La « clinique » est un ensemble de connaissances et de pratiques professionnelles qui
répondent à une demande de savoir et de traitement de la part d’un sujet, sur lui-même.
L’enquête sociale (entretien de recherche) est une activité de recherche et de
production d’information (demande institutionnelle). En effet, l’interviewer favorise la
production d’un discours de l’interviewé pour que ce dernier livre des « informations
biographiques ».
L’entretien clinique est un dispositif par lequel A répond à la demande d’aide de B, et
favorise la production d’information subjectives (sa biographie + ses pensées),
« autoréférentielles », de ce dernier pour agir sur sa problématique. Ce n’est pas seulement
de l’extraction d’information, mais aussi une restitution à B (qui nécessite de poser le cadre
de la prise en charge) de l’interprétation de A pour que B puisse élaborer.

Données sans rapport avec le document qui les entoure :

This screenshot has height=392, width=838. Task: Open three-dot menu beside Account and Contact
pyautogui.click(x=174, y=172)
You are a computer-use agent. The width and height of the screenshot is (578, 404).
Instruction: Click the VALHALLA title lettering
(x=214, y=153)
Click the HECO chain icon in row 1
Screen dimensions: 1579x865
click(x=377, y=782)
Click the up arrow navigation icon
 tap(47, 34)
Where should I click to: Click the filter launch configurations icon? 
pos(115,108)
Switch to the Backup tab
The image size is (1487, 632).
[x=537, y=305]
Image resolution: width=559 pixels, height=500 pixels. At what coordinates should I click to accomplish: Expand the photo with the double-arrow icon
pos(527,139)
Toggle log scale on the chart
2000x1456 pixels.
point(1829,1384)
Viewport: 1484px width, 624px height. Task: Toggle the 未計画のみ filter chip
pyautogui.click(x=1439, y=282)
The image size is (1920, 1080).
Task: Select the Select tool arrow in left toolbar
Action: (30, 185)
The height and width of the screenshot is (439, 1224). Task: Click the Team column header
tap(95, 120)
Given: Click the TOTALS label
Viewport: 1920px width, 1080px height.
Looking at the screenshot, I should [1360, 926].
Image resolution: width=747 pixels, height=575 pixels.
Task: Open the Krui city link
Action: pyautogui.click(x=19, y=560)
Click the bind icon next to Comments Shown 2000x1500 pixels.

Le processus de prise en charge psychologique dans l’entretien clinique implique 3 actes


distincts (le diagnostic, le soutien, et l’intervention) qui sont « emboités » (le dernier
présuppose le deuxième qui présuppose le premier).
- Entretien clinique de diagnostic = exploration de la problématique subjective du
patient.
- Entretien clinique de soutien = fonctions de diagnostic + de protection du clinicien
qui visent l’expression du problème (relâchement de la tension psychique)
- Entretien clinique d’intervention = fonctions de diagnostic + de soutien qui visent la
levée des symptômes par un remaniement des modes de pensée et des
comportements

2. L’efficacité thérapeutique

On part du principe que la structure du substrat psychique (ce qui est au plus profond de
l’être) est coextensive à celle du discours. Autrement dit, le discours/langage du patient
nous éclaire sur son psychisme. Si les principes du fonctionnement psychique reposent sur
cette hypothèse, tout dysfonctionnement du langage correspondrait à une désorganisation
du psychisme (ex. schizophrénie).
Le dispositif clinique de l’entretien (« cure de discours ») serait efficace en ce sens
qu’il permettrait d’obtenir une cohérence structurelle, de recomposer le substrat
psychique alors fragmenté, désorganisé. Cette idée de recomposition n’est pas seulement
propre à l’entretien clinique d’inspiration psychanalytique, mais à toute idée
psychothérapeutique.
Dans la théorie systémiste de Bateson, « le système logicodiscursif est soumis à des
règles qui, faute d’être respectées par le schizophrène, donnent à sa pensée et à son
expression verbale cet aspect déroulant parfois difficile à comprendre ». Pour Bateson, ces
perturbations du substrat psychique ont une cause externe, notamment constituée par le
fonctionnement pathologique du système de communication de la famille.

Dans la réorganisation du psychisme, la psychanalyse utilise la « libre association » : le


patient donne au clinicien un accès à ses représentations refoulées pour permettre leur
réassociation au monde des connaissances et croyances du patient. Les thérapies
« traditionnelles » semblent fondées sur des principes comparables. La cure chamanistique,
par exemple, consiste à « soigner » par les récits cohérents chantés par le chaman.
L’entretien clinique s’inscrit dans une démarche similaire en ayant pour objectif
d’accéder aux représentations isolées qui échappent au monde des connaissances et
croyances du patient (exploration et compréhension du discours de l’autre) et de
reconstituer les ponts associatifs coupés (lier les représentations entre elles) à l’aide de
l’interprétation, moteur essentiel de l’entretien clinique permettant la déconstruction et
reconstruction du discours du patient. Même si les techniques et théories diffèrent, il
semblerait que l’interprétation soit toujours utilisée.